Using a method of periodic testing devised by researchers at Cedars-Sinai Medical Center, physicians can monitor the progress of young transplant recipients to rapidly detect virally infected cells. With this information, they can quickly intervene in an effort to prevent progression to posttransplant lymphoproliferative disorder (PTLD), a type of cancer with an estimated mortality rate ranging from 40 to 70 percent of the children who develop it. Most of those who survive must endure long-term complications.
"We think the way this disorder works is that patients, especially pediatric patients who have not been exposed to the Epstein-Barr virus, have the virus transmitted to them when they receive the organs of adults," said Stanley C. Jordan, M.D., director of Pediatric Nephrology and Transplant Immunology, and medical director of the Renal Transplant Program at Cedars-Sinai. "The virus is often dormant in tissues but when we suppress the immune systems of patients, the virus starts to replicate. It can affect the immune cells, primarily B cells, of the recipient. Because the patient is immune-suppressed, they can't get rid of the virus.
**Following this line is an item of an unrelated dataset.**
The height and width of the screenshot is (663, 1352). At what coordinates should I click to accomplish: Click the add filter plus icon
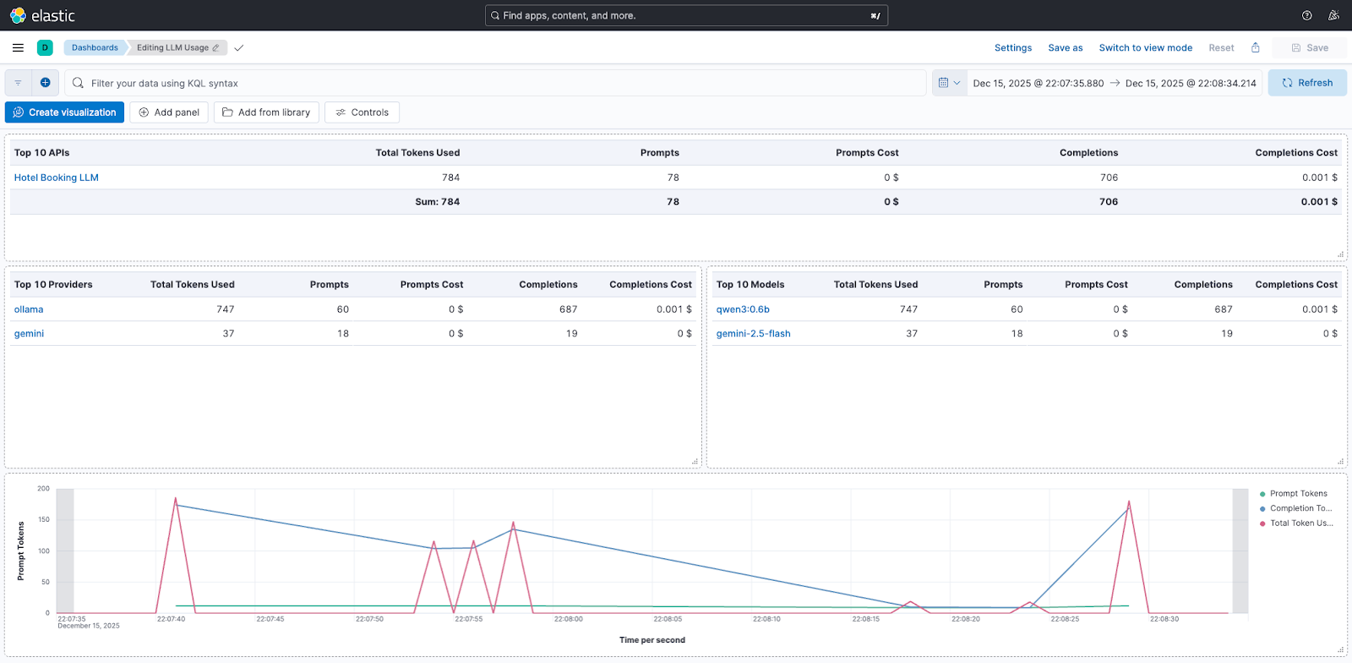[x=45, y=83]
This eventually causes a malignant transformation of the cells."
Transplant specialists, using a variety of medications, intentionally suppress the immune system of a transplant recipient to prevent rejection of a new organ. One possible consequence of this immune suppression, however, is the patient's susceptibility to other invading organisms, in this case the Epstein-Barr virus. Dr. Jordan said common symptoms of PTLD include enlarged lymph nodes, swollen liver, spleen and other organs, and gastrointestinal bleeding. Once a patient becomes symptomatic, however, the disorder may have advanced too far to be reversed.
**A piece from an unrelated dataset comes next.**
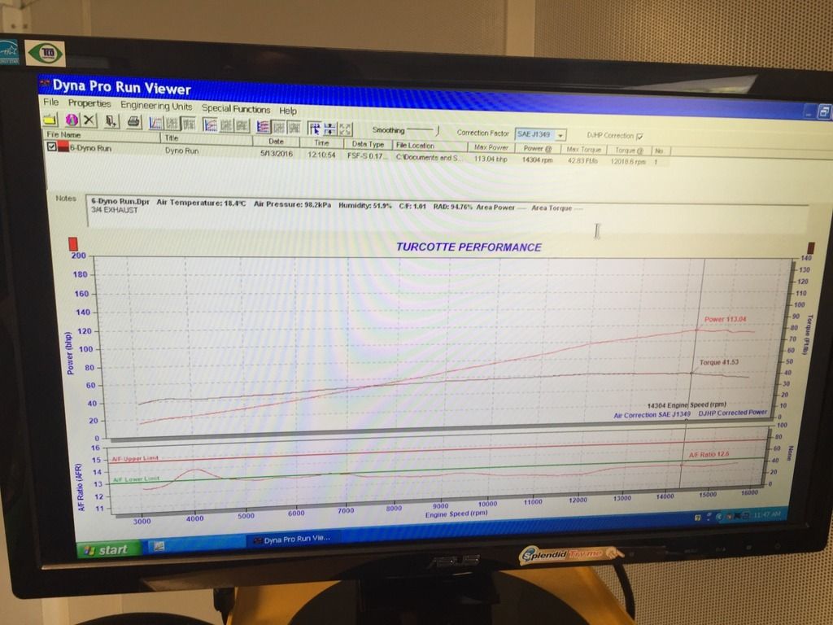The image size is (833, 625).
Task: Click the export file icon with arrow
Action: 112,121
Instead of waiting and watching for symptoms to begin, transplant specialists who use the blood test report that its early warning could "potentially eliminate this disorder," Dr. Jordan said. "Using this quantitative test, we look for evidence of Epstein-Barr virus replication. Normally, we do not see any virus in a patient's blood unless they're actively transcribing (reproducing) the virus. If we have baseline values that are negative or very low and we see replication of the virus start, we can institute treatment before extensive organ damage is done." Dr. Jordan and his team feel this test has great potential for early detection and treatment of PTLD, but more experience is needed to prove effectiveness.
Treatment usually includes a reduction in medications that suppress immune response, along with the introduction of antiviral drugs and those that support the immune system, such as intravenous immunoglobulin (IVIG) therapy.
Patients who will develop PTLD - a complication that affects less than one percent of adult transplant recipients - generally do so within six to 12 months of transplantation.